The real question is: Who’s going to buy it?
Verizon’s the clear frontrunner, but there also a few upstarts. One such is a joint investment group that includes big names like former Yahoo interim CEO Ross Levinsohn and Mediaocean CEO Bill Wise, who sold his company to private equity firm Vista Equity Partners in June.
The execs are part of a bid for Yahoo’s core business that includes Mediaocean’s owner Vista and Bain Capital, according to Recode.
Bids were due on Monday ahead of Yahoo’s earnings.
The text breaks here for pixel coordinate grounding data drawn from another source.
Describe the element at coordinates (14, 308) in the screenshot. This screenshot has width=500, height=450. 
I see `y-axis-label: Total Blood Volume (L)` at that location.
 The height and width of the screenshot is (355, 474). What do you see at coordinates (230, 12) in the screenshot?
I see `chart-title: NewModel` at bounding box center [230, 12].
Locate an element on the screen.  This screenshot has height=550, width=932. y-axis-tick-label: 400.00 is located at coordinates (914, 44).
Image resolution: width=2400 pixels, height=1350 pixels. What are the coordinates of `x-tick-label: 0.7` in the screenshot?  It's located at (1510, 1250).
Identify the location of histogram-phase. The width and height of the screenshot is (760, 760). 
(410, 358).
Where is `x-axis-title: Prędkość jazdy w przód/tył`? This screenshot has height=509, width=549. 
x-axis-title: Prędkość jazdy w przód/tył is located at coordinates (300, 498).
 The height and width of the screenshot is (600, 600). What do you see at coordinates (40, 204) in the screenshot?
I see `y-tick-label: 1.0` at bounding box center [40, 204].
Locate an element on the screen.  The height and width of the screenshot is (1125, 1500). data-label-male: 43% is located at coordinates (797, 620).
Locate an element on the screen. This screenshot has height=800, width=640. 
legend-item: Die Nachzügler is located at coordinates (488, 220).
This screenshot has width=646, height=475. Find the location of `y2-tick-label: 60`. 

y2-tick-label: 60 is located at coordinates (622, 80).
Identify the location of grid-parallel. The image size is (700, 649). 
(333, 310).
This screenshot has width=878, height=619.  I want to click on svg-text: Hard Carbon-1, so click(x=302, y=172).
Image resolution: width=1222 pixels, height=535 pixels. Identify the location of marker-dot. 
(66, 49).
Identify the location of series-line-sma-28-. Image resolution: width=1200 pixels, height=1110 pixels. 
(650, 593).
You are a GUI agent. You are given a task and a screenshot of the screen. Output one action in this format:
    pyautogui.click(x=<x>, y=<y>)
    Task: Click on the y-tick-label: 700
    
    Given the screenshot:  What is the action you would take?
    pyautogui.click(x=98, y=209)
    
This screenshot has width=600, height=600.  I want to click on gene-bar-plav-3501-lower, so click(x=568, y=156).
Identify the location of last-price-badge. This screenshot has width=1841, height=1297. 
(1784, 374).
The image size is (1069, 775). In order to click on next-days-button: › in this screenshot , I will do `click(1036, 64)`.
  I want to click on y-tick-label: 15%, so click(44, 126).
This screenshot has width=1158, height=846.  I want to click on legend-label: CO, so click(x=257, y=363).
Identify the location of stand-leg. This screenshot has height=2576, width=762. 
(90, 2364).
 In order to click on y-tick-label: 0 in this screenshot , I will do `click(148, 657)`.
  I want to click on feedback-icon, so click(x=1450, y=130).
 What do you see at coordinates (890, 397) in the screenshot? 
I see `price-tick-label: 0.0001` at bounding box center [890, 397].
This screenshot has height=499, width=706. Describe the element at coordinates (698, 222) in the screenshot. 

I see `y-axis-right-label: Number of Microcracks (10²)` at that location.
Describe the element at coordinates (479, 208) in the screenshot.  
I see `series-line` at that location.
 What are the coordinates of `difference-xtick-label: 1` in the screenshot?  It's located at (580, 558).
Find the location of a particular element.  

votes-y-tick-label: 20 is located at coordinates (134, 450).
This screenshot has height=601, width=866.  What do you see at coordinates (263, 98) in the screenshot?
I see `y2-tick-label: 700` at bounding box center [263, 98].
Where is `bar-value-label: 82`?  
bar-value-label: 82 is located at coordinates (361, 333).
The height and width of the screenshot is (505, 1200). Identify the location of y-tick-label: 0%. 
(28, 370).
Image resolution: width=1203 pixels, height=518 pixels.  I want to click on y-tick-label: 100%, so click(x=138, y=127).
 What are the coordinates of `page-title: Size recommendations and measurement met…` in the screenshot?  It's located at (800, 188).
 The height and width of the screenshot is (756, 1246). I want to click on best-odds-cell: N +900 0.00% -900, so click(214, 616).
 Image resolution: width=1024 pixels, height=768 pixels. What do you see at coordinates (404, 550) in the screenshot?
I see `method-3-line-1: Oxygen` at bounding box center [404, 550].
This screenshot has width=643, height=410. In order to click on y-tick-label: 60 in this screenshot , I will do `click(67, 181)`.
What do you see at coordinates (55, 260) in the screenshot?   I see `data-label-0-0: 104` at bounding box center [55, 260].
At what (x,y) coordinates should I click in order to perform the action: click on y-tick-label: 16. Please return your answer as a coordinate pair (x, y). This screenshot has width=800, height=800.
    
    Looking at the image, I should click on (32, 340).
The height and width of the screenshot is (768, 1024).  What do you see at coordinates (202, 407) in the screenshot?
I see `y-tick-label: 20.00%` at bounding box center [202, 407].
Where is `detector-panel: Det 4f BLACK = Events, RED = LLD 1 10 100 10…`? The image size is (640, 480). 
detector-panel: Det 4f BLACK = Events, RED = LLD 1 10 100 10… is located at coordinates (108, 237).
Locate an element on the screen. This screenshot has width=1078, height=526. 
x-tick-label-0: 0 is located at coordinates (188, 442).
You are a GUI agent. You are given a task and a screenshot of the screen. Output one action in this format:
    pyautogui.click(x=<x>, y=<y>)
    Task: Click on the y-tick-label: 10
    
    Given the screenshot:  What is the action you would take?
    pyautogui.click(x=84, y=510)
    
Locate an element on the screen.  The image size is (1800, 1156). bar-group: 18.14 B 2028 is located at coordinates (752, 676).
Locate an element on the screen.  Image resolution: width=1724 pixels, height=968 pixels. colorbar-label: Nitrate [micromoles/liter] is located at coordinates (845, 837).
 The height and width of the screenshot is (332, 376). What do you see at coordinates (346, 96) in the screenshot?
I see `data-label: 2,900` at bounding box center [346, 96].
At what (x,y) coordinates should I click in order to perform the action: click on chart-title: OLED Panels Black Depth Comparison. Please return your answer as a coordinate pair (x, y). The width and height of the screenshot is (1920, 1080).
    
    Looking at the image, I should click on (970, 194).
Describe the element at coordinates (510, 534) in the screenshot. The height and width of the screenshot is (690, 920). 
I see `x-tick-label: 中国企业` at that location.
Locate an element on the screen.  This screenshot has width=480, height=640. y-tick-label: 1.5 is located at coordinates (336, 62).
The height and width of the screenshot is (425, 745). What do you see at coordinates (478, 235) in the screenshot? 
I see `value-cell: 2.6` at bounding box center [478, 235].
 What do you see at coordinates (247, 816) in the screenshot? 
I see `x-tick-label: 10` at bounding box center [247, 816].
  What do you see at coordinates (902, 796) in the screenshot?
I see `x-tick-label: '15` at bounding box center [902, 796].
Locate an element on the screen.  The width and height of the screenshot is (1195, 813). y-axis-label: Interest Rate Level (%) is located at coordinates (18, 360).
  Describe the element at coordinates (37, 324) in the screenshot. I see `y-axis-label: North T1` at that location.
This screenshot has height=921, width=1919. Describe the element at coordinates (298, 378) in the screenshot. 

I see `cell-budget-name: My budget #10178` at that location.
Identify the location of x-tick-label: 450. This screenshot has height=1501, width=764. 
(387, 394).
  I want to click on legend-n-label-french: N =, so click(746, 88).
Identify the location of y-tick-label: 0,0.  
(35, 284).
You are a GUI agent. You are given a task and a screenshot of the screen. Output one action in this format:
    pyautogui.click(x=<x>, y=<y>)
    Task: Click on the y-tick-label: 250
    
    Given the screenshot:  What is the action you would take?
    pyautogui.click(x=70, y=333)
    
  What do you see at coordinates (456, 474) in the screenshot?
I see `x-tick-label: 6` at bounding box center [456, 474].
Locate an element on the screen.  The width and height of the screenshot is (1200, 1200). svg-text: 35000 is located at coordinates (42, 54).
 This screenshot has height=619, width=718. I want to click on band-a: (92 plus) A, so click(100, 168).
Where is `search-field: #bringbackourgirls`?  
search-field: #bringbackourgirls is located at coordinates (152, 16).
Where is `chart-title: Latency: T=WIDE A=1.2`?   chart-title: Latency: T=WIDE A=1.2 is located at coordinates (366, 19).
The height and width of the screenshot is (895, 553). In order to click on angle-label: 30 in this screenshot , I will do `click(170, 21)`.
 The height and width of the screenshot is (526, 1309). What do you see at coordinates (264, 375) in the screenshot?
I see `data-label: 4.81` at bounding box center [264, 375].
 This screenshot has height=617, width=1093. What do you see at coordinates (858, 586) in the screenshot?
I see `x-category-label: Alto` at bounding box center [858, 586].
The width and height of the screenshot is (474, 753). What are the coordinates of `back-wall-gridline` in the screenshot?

Speaking of earnings, a quick summary:
Yahoo’s overall revenue declined in the first quarter of 2016 to $1.087 billion from around $1.2 billion at this time last year, although the company did slightly beat Wall Street’s estimates.
Mobile revenue, the “M” in CEO (for now) Marissa Mayer’s beloved Mavens – mobile, video, native, social – was a bright spot, up from $234 million to $260 million.
A dull spot was desktop revenue, which fell off a cliff in Q1, shedding $100 million in a precipitous drop from $873 million in Q1 2015 to $774 million. Mavens revenue overall increased modestly from $365 million to $390 million, a 7% increase YoY.
Mobile may be growing, but it’s far from the growth engine Mayer bet the farm on when she first took the reins. Mayer continues to bang the Mavens drum, though, calling it “critical in counterbalancing legacy business declines.”
Yahoo’s stated goal is to bring in $1.8 billion in Mavens revenue in 2016, a number Mayer said the company is on track to hit.
But Yahoo’s story is no longer about revenue and growth. It’s a story about contraction – layoffs, closing digital magazines, sunsetting services. It speaks to the challenge that Yahoo and other companies that came of age in the desktop era now face in reinventing themselves for the mobile era.
Mayer shared scant details about what the ultimate sales process will look like, shutting down questions about the timeline other than to note Yahoo will be following a “well-defined and aggressive calendar.”
The board and strategic review committee are still contemplating so-called “strategic alternatives” around Yahoo’s future – including a reverse spin to handle Yahoo’s Alibaba stake, which is still nominally on the table – but the next step is really about the sale, which Mayer acknowledged.
“Obviously,” she said, “the larger volume of work is being done around the process of the possible sale.”